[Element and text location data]
— start —
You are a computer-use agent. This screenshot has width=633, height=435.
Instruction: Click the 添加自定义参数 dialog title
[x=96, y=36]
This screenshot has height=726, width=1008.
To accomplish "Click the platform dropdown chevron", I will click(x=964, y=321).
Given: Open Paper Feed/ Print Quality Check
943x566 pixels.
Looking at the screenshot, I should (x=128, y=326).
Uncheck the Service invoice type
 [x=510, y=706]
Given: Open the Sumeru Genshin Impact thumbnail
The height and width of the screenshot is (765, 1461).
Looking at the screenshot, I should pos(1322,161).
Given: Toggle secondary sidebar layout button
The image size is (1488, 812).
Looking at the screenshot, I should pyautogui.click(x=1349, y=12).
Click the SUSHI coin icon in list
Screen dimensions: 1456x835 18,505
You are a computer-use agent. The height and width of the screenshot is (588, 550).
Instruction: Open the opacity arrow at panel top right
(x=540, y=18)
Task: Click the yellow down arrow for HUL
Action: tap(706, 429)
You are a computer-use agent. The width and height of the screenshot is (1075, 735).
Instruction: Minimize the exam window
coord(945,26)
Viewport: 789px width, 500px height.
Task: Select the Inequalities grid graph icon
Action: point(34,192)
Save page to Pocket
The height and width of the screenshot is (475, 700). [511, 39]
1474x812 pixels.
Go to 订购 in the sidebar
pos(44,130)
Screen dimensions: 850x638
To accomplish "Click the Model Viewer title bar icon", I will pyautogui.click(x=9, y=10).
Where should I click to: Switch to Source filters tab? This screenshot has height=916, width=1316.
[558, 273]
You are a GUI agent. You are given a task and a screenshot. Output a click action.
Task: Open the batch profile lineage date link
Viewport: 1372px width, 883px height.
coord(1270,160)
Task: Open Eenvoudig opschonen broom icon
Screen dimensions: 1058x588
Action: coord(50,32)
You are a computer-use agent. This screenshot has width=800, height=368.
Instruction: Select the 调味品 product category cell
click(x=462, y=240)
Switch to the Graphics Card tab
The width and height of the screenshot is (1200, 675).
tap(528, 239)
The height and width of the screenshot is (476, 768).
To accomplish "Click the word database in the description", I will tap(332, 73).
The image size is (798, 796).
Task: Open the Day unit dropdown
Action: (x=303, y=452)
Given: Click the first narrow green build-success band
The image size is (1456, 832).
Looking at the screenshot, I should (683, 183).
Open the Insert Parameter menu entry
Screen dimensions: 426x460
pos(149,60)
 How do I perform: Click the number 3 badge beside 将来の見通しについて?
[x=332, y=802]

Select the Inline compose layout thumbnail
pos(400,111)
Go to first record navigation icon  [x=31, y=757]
— end —
▶ **TASK PROMPT**: Reproduce the records above verbatim, everything from the line containing "You are a computer-use agent. The height" down to the line containing "Action: tap(706, 429)", including both of those lines.

▶ **SOLVED EXERCISE**:
You are a computer-use agent. The height and width of the screenshot is (588, 550).
Instruction: Open the opacity arrow at panel top right
(x=540, y=18)
Task: Click the yellow down arrow for HUL
Action: tap(706, 429)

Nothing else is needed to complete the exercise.